If you’re lucky enough to have a kitten or a cat in your life, you’ve no doubt bore witness to an interesting kitty trait known as “kneading,” which looks as though your cat is practising her technique to bake bread. The way she rhythmically alternates her paws, pushing in and out against your lap and giving you a massage, you’d imagine that she’d be good at it too – until you picture a loaf of bread filled with cat hair.
Since your cat is obviously not kneading as a way to kick-start her baking career, why do cats knead? More importantly, what does it mean when a cat kneads? If you’ve wondered this, you’re not alone. Many people who study cat behaviour have asked the same questions, and they’ve come up with some interesting theories.
When is your cat most likely to knead? It’s probably when you’re petting her, she’s purring loudly and maybe even drooling a little bit. It’s obvious that she’s very content in this situation, and feeling the affection. So, kneading might be her way of helping you feel her affection as well.

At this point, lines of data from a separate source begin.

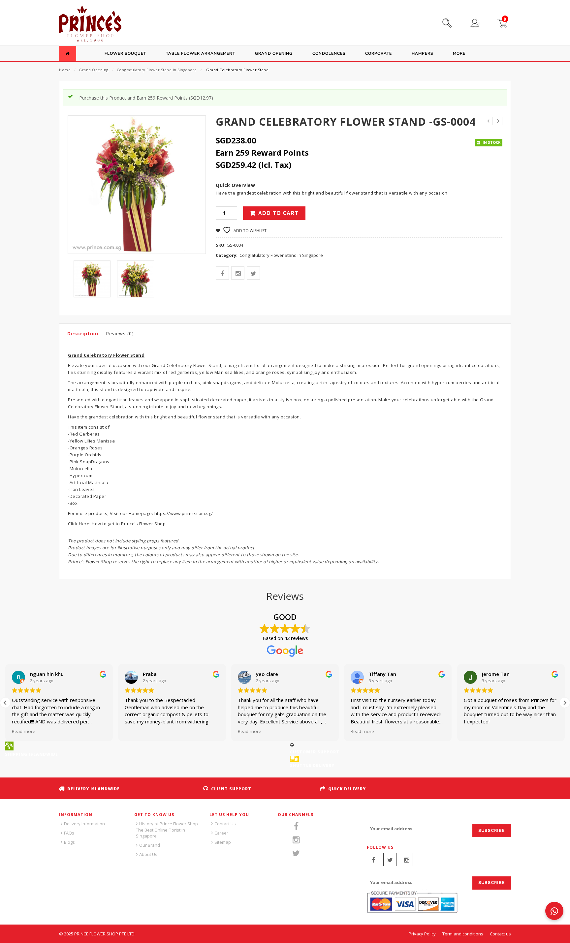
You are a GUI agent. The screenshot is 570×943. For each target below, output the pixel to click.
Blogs (69, 842)
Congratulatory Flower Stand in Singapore (157, 69)
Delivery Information (84, 824)
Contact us (500, 934)
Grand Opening (94, 69)
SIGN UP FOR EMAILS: (391, 816)
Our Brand (149, 845)
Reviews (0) (120, 333)
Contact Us (225, 824)
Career (221, 833)
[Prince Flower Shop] (90, 25)
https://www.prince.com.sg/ (183, 513)
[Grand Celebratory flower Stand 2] (135, 278)
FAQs (69, 833)
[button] (565, 703)
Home (65, 69)
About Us (148, 854)
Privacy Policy (422, 934)
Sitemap (222, 842)
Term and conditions (462, 934)
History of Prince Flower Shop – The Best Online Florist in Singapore (168, 830)
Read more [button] (23, 731)
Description (82, 333)
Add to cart (278, 213)
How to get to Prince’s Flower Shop (129, 524)
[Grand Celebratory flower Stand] (92, 278)
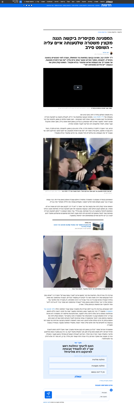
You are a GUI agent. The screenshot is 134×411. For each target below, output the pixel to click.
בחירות (90, 1)
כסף (73, 1)
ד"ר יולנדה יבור (98, 117)
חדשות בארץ (83, 5)
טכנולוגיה (49, 1)
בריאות (63, 1)
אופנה (43, 1)
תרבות (84, 1)
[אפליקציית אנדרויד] (31, 5)
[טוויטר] (26, 5)
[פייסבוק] (24, 5)
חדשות (102, 1)
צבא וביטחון (91, 5)
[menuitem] (101, 2)
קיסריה (101, 380)
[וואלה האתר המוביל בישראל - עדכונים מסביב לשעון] (109, 2)
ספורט (96, 1)
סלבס (78, 1)
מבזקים (97, 5)
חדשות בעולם (67, 5)
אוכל (68, 1)
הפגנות (111, 380)
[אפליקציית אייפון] (29, 5)
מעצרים (106, 380)
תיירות (56, 1)
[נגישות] (2, 2)
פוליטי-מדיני (75, 5)
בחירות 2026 (58, 5)
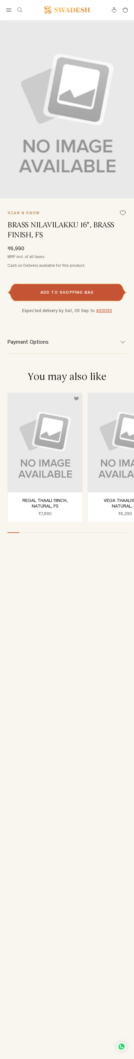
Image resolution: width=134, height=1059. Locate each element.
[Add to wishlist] (76, 399)
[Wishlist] (123, 213)
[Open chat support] (121, 1046)
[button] (67, 292)
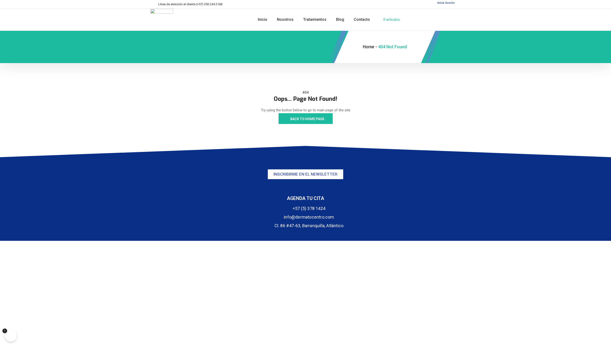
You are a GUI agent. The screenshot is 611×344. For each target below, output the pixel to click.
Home (368, 46)
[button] (305, 174)
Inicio (262, 19)
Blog (340, 19)
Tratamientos (315, 19)
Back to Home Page (307, 119)
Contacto (362, 19)
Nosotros (285, 19)
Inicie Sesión (446, 3)
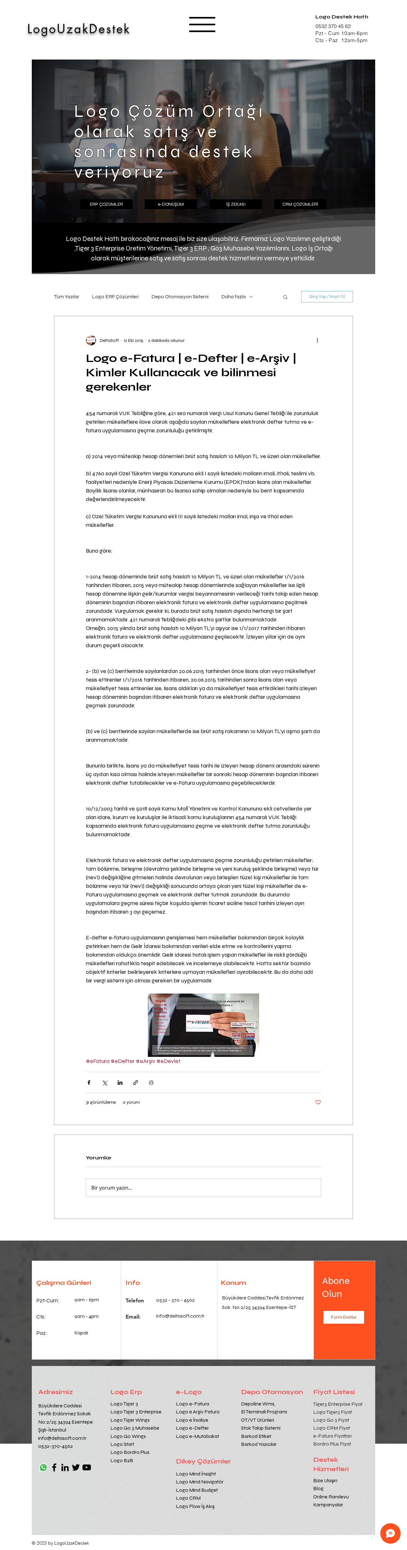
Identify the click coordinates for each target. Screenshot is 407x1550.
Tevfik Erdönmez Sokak (64, 1414)
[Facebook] (54, 1467)
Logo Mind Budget (197, 1490)
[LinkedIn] (65, 1467)
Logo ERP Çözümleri (115, 297)
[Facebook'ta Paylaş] (89, 1082)
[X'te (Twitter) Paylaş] (104, 1082)
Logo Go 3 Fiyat (331, 1420)
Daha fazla (233, 297)
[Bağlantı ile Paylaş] (136, 1082)
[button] (202, 24)
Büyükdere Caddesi (60, 1406)
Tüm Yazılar (66, 297)
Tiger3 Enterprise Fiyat (337, 1404)
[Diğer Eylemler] (317, 340)
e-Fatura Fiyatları (332, 1436)
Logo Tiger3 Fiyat (332, 1412)
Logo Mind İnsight (196, 1474)
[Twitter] (76, 1467)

Unfortunately, her way of showing affection may be more painful than pleasant for you. This is especially true if she is feeling very, very happy. This is because the better she feels, the harder she’s likely to knead – and if her nails are long, you’ll know it. If you’d like to avoid the pain that comes with her display of affection, cover your lap with a blanket or pillow before she comes in for a cuddle.

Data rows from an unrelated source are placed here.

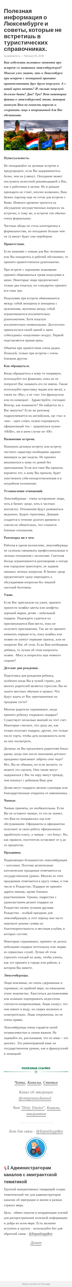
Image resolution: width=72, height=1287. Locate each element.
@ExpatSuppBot (49, 1131)
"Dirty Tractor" (33, 1107)
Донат (36, 1242)
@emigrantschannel (35, 1098)
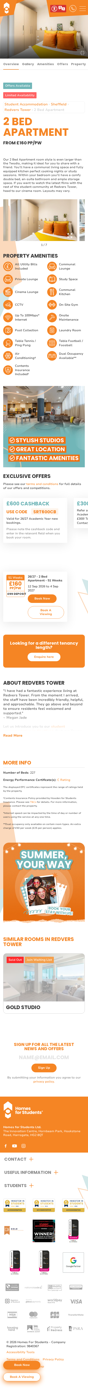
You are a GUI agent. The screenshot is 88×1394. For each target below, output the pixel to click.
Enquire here (44, 657)
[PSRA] (76, 1329)
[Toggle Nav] (82, 8)
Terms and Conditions (23, 1359)
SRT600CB (44, 512)
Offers (62, 64)
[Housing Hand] (12, 1329)
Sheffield (59, 104)
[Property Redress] (54, 1329)
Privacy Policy (53, 1359)
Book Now (42, 599)
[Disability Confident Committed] (54, 1287)
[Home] (20, 8)
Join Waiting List (39, 960)
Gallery (28, 64)
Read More (12, 735)
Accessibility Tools (20, 1352)
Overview (11, 64)
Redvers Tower (17, 110)
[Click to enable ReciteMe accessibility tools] (58, 8)
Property (78, 64)
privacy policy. (44, 1082)
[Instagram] (23, 1145)
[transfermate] (76, 1315)
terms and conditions (42, 484)
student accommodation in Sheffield (34, 728)
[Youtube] (14, 1145)
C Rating (63, 780)
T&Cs (33, 802)
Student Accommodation (26, 104)
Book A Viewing (46, 612)
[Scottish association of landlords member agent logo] (33, 1329)
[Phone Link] (72, 8)
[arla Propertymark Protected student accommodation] (76, 1287)
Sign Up (44, 1068)
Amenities (45, 64)
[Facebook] (5, 1145)
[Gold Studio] (44, 983)
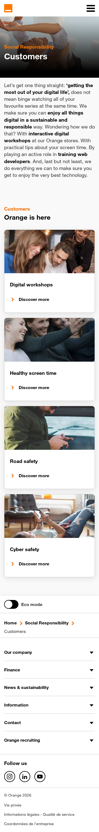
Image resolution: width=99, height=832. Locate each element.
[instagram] (9, 776)
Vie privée (12, 805)
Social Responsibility (46, 623)
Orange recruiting (22, 740)
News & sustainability (26, 687)
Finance (12, 669)
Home (10, 623)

Another kneading theory traces its roots to our domestic cats’ wild ancestors, who would knead grass to create a soft sleeping spot, similar to the circling dogs do before they settle in. So, if your cat is kneading your lap, sit back and relax because she’s likely preparing for a nap.
A third theory looks to your cat’s infancy. Cats start to knead instinctively as kittens, when they are nursing, to help stimulate their mother’s milk. While your cat might have outgrown the nursing stage, she might still enjoy that comforting feeling she associates with kneading.
Kneading might also be your cat’s way of “claiming” you. In other words, you’re not just being kneaded, you’re being marked by the scent glands on the soft pads on the bottoms of their paws. While this might seem a little worrisome, think of it as her showing that she cares enough about you to let the feline world to keep their paws off you.
Finally, a kneading cat might just be a stretching cat. With so many naps filling her day, your cat needs to take a break now and then to stay limber, at least until her next scheduled snooze.
While many theories exist, there is no straightforward answer as to why cats knead. We hope that these kinds of mysteries will make you love your cat even more. Sometimes the best things are hard to explain.